The integral of $\sec^3 u \ du$ is:
$\frac{1}{2} \sec u \tan u + \frac{1}{2} \ln |\sec u + \tan u| + C$.
(Don't forget that '+ C' because it means there could be any constant number added to our answer!)

5. **Putting it all back together (Back to x!):** We're almost done! Remember we used $u$ to make things easier, but the original problem was in terms of $x$. So, we just need to replace every 'u' back with $e^x$.
So, our final answer becomes:
$$\frac{1}{2} \sec (e^x) \tan (e^x) + \frac{1}{2} \ln |\sec (e^x) + \tan (e^x)| + C$$

That was fun! It's all about spotting patterns and using the right tools we learned!

Alternative answer

Answer:
$\frac{1}{2} \sec e^x \tan e^x + \frac{1}{2} \ln |\sec e^x + \tan e^x| + C$

Explain
This is a question about integrals where you can spot a 'helper' part that simplifies things, and then remembering a special integral pattern . The solving step is:

First, I looked at the problem: $\int e^{x} \sec ^{3} e^{x} d x$. It looked a little tricky at first, but then I noticed a cool pattern! See how there's an $e^x$ inside the $\sec^3$ part, and then there's another $e^x$ right next to the $dx$? That $e^x dx$ is like a perfect little helper for the $e^x$ inside! It's like finding a matching pair.

This made me think we could make things much simpler by just calling $e^x$ by a new, easier name. Let's call $e^x$ as "u". So, $u = e^x$.
Now, because $u = e^x$, its little 'helper' derivative (which is $du$) is exactly $e^x dx$. Wow, that's perfect because that's exactly what we have in the problem!
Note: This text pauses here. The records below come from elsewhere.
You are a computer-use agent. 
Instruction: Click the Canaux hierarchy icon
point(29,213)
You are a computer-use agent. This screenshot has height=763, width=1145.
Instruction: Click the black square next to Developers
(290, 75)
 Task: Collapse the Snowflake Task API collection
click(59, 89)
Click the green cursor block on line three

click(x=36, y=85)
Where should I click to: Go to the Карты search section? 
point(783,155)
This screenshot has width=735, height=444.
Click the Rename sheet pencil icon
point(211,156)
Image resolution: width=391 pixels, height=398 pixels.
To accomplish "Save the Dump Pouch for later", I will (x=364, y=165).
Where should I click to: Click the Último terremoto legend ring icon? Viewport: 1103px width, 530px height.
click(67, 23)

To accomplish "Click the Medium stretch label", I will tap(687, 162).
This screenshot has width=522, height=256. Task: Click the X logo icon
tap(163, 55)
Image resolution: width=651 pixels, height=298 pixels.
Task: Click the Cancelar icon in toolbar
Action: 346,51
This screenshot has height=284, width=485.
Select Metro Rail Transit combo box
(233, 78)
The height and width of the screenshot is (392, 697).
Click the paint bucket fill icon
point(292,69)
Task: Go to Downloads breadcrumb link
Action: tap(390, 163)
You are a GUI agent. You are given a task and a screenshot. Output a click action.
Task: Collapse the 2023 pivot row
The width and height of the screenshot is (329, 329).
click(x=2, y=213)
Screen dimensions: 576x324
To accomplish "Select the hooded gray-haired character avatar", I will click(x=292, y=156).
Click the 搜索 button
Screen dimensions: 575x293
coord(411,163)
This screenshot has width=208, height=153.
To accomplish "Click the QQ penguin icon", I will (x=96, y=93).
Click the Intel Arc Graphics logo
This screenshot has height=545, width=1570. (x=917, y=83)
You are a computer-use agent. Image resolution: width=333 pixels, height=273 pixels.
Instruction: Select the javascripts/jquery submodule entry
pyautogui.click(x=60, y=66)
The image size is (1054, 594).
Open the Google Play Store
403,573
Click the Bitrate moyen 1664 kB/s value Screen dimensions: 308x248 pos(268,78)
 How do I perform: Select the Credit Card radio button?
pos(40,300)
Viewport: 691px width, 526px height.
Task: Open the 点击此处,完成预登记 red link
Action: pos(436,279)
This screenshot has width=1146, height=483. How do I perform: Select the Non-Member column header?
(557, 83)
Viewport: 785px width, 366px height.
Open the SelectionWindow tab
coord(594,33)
So, our big, kind-of-scary integral now looks much friendlier: $\int \sec^3 u \, du$.

Now, this is a super special integral that I've seen before! It's one of those patterns you just know when you're a math whiz. The integral of $\sec^3 u$ is a bit long, but it's a known math fact:
$\frac{1}{2} \sec u \tan u + \frac{1}{2} \ln |\sec u + \tan u| + C$.
It's like remembering a special formula or a secret code!

Finally, we just swap our "u" back to what it really is, which was $e^x$. So, everywhere you see a "u" in our answer, just put $e^x$ back in.
Our final answer becomes:
$\frac{1}{2} \sec e^x \tan e^x + \frac{1}{2} \ln |\sec e^x + \tan e^x| + C$.
And don't forget the "+ C" at the end, because when you do integrals, there's always a secret constant hiding in the answer!